Even if viewers don’t head to the kitchen, having an entire television network devoted to food, at minimum, shows an interest in how food can be prepared. A Neilsen Global Ingredients survey released in 2016 found 80 per cent of Canadians believe food prepared at home is healthier and they look for products without artificial ingredients. Farmers markets are increasingly popular with more than 600 operating in Canada and more than 8,600 registered in the U.S., almost double the number from 10 years ago. They are all clues to a new fascination with what we’ve lost. A growth in allotment gardens and urban agriculture shows the interest in action. A not-for-profit called the Bowery Project, for example, started in 2014 turning vacant spaces into temporary places to grow food using easily-movable milk crate planters. The produce goes to local chefs and charities. Many schools across the country have added food-producing gardens to their greenspace; some are able to turn the small farms into cafeteria fare or, in partnership with outside organizations, student employment.
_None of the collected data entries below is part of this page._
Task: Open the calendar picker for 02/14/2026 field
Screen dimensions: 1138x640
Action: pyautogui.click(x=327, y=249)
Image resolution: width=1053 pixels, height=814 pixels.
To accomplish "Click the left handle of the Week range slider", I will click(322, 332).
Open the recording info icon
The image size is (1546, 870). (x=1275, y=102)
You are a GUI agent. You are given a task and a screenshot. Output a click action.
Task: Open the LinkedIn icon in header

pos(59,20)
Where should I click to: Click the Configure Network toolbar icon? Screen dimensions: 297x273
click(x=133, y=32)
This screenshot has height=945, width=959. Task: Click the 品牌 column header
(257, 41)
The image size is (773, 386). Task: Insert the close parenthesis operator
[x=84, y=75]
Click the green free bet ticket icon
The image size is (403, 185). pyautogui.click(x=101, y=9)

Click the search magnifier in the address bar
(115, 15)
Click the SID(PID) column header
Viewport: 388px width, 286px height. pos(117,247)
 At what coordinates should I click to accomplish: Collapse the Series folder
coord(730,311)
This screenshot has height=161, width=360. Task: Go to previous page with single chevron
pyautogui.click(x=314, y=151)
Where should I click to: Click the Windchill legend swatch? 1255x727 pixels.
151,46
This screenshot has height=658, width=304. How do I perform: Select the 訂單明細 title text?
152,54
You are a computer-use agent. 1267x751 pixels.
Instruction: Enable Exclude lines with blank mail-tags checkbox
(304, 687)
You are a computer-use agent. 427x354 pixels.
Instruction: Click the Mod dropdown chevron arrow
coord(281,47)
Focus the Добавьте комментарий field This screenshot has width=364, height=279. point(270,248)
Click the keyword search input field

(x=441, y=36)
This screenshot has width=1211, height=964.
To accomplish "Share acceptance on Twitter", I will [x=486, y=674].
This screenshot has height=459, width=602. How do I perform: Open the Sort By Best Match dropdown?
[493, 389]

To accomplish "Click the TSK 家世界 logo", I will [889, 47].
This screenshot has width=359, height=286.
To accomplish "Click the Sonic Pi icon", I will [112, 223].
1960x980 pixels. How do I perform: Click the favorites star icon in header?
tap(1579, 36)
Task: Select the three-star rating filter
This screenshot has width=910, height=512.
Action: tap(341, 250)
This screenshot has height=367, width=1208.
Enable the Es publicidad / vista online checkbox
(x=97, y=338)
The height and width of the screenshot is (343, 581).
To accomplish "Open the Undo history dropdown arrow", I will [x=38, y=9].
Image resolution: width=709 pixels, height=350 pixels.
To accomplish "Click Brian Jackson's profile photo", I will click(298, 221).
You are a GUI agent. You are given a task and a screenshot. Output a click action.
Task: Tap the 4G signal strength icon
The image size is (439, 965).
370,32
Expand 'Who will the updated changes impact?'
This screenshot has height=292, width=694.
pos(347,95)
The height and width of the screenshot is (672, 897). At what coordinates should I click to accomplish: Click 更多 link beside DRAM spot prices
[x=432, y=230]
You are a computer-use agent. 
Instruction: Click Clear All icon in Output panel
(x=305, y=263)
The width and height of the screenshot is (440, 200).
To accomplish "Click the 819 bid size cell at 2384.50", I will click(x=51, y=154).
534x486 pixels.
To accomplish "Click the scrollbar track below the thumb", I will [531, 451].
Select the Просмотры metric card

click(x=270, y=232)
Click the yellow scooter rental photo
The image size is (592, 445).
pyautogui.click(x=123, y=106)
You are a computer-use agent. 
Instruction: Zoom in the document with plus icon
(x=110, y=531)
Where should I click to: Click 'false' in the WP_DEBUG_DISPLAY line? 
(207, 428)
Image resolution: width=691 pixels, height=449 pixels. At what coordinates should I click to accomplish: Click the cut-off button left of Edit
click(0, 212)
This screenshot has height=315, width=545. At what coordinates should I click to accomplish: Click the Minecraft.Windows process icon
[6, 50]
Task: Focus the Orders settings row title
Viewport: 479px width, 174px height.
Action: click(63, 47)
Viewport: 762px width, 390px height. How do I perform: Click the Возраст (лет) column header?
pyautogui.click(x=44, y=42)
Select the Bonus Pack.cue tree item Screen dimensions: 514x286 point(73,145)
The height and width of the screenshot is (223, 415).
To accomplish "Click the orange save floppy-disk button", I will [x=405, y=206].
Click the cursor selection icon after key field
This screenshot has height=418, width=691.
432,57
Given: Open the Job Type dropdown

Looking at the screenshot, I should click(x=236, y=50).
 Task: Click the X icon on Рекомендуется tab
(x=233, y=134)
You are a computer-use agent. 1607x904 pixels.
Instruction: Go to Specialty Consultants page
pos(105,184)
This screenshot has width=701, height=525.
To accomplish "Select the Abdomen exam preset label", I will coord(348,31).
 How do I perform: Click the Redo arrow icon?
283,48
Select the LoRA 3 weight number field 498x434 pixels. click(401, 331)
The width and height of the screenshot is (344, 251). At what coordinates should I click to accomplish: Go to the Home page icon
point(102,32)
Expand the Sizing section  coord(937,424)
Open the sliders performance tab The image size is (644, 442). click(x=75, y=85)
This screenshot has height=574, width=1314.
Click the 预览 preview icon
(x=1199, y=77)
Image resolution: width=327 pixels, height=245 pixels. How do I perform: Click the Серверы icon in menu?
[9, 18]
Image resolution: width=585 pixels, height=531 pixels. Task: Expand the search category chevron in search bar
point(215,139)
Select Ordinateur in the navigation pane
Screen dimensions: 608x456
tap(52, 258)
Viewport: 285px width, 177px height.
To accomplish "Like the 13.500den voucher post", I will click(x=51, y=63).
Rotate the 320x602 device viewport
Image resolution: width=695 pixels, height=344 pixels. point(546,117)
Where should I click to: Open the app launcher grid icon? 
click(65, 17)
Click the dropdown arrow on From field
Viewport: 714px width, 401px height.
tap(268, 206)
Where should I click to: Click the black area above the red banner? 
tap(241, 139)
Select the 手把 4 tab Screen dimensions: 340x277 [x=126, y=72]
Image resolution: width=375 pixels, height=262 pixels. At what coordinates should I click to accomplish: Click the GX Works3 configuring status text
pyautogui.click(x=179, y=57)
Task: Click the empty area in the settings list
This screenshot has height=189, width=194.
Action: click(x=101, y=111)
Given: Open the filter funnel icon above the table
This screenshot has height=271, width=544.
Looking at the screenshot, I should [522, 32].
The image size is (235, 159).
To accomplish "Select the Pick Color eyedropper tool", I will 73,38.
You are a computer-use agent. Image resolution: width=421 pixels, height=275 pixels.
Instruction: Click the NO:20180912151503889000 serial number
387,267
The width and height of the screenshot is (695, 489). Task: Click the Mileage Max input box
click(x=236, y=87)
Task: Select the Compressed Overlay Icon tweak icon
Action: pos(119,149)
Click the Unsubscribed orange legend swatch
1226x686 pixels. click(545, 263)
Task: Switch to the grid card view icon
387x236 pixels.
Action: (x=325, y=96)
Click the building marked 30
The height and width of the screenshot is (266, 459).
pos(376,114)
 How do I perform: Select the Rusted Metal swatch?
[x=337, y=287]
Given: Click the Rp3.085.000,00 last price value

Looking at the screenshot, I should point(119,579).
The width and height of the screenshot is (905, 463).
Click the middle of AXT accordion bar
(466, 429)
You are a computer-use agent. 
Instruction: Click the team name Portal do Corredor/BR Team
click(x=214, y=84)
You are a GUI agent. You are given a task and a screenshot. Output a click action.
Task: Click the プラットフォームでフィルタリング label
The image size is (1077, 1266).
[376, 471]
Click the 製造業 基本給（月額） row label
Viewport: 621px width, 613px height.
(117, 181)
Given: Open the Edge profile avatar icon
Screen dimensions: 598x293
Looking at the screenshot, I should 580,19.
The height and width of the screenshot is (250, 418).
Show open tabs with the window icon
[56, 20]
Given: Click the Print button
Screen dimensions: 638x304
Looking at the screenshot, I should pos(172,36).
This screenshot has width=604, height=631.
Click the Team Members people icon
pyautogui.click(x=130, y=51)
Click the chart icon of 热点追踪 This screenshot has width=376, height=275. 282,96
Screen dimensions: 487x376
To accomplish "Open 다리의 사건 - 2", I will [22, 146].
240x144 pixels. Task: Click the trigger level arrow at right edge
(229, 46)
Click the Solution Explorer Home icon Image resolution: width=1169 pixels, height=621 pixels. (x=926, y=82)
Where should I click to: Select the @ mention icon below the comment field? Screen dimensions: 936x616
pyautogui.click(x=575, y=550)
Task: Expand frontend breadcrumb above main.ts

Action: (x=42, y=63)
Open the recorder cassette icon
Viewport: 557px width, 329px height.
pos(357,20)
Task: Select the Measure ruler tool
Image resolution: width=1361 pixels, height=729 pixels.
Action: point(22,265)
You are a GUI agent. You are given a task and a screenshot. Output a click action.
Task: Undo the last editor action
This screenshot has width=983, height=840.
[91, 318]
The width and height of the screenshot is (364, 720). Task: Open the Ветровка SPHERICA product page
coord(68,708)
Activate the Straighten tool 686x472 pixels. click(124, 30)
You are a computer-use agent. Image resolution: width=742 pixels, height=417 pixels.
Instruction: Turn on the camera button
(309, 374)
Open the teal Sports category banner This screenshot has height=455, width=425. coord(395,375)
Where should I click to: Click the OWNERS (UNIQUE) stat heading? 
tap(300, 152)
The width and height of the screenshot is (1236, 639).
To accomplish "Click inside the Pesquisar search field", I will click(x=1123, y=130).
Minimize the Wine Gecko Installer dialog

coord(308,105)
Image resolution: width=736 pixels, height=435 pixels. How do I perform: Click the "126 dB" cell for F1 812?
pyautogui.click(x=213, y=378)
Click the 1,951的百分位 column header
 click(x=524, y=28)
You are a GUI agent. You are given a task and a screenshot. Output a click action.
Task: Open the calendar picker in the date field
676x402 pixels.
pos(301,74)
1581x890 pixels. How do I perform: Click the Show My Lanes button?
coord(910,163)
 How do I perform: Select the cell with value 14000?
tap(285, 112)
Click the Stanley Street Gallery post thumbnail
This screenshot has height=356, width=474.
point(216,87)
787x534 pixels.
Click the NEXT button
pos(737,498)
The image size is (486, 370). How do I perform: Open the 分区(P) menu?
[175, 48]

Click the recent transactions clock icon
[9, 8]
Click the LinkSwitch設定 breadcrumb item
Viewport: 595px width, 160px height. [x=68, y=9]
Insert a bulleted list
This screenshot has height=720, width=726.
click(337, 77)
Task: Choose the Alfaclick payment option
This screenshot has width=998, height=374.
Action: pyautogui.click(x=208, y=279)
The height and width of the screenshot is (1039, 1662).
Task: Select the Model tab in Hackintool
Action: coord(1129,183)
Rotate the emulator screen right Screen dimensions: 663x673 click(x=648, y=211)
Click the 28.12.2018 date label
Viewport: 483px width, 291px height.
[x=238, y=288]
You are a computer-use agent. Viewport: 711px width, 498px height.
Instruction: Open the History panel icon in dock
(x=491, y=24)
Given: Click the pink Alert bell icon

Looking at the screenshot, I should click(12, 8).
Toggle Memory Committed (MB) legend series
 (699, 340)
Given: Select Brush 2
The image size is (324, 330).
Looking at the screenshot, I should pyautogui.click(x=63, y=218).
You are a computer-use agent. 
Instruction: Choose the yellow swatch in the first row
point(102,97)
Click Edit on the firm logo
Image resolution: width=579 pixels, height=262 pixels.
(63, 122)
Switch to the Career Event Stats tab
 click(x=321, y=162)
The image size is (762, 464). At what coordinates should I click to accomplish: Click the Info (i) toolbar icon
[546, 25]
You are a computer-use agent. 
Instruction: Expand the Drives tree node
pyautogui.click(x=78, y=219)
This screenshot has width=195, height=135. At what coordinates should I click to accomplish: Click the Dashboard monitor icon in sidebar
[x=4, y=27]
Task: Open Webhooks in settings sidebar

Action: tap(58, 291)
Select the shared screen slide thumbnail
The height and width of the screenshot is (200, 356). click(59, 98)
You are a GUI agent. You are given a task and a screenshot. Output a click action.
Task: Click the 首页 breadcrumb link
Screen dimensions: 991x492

All of those efforts are worthwhile. But my fixation on fruit trees comes from their longevity. Backyard tomatoes, fava beans, kale and lettuce have to be replanted each year. When the urban farmer moves away, or loses interest, the garden plot can quickly return to wild plants and weeds, with little trace of what was once there. The fruit trees endure, the agricultural equivalent of tagging, leaving markers across our cities of who came before and a taste of what they ate.

When Gwendolyn left for university in Halifax, I signed on to pick, armed with sunscreen, gardening gloves, and a lot of questions. How old were the trees and who had planted them? Who wouldn’t pick fruit from a tree in their own backyard? When did we stop seeing the usefulness of a homegrown tree? How can we have food banks and soup kitchens campaigning for more when this bounty exists in neighbourhoods across the country?

Soon I was talking to fruit tree planters and pickers, canners and chefs, historians and home economists. I set out to eat, pick and visit more trees across the country and talk to the people who had figured out what the city fruit tree has to offer in the 21st century.